— begin DATASET CONTENT —

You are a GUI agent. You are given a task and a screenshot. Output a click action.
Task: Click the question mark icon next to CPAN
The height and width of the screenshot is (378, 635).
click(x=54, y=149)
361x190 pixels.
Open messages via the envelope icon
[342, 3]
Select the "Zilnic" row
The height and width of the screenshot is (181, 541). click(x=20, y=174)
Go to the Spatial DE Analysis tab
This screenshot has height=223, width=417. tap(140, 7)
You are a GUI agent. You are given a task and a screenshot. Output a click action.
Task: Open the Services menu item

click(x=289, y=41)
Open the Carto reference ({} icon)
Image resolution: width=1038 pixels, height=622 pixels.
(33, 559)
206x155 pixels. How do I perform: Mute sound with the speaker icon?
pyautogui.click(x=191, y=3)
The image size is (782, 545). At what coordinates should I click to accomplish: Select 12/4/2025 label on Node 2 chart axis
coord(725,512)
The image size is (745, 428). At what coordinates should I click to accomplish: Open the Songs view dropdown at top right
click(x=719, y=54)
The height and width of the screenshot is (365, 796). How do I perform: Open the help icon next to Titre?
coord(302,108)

— end DATASET CONTENT —

- **EXERCISE DETAILS**: Can you reproduce all of the entries above word for word, changing nothing?

- **TASK RESPONSE**:
You are a GUI agent. You are given a task and a screenshot. Output a click action.
Task: Click the question mark icon next to CPAN
The height and width of the screenshot is (378, 635).
click(x=54, y=149)
361x190 pixels.
Open messages via the envelope icon
[342, 3]
Select the "Zilnic" row
The height and width of the screenshot is (181, 541). click(x=20, y=174)
Go to the Spatial DE Analysis tab
This screenshot has height=223, width=417. tap(140, 7)
You are a GUI agent. You are given a task and a screenshot. Output a click action.
Task: Open the Services menu item

click(x=289, y=41)
Open the Carto reference ({} icon)
Image resolution: width=1038 pixels, height=622 pixels.
(33, 559)
206x155 pixels. How do I perform: Mute sound with the speaker icon?
pyautogui.click(x=191, y=3)
The image size is (782, 545). At what coordinates should I click to accomplish: Select 12/4/2025 label on Node 2 chart axis
coord(725,512)
The image size is (745, 428). At what coordinates should I click to accomplish: Open the Songs view dropdown at top right
click(x=719, y=54)
The height and width of the screenshot is (365, 796). How do I perform: Open the help icon next to Titre?
coord(302,108)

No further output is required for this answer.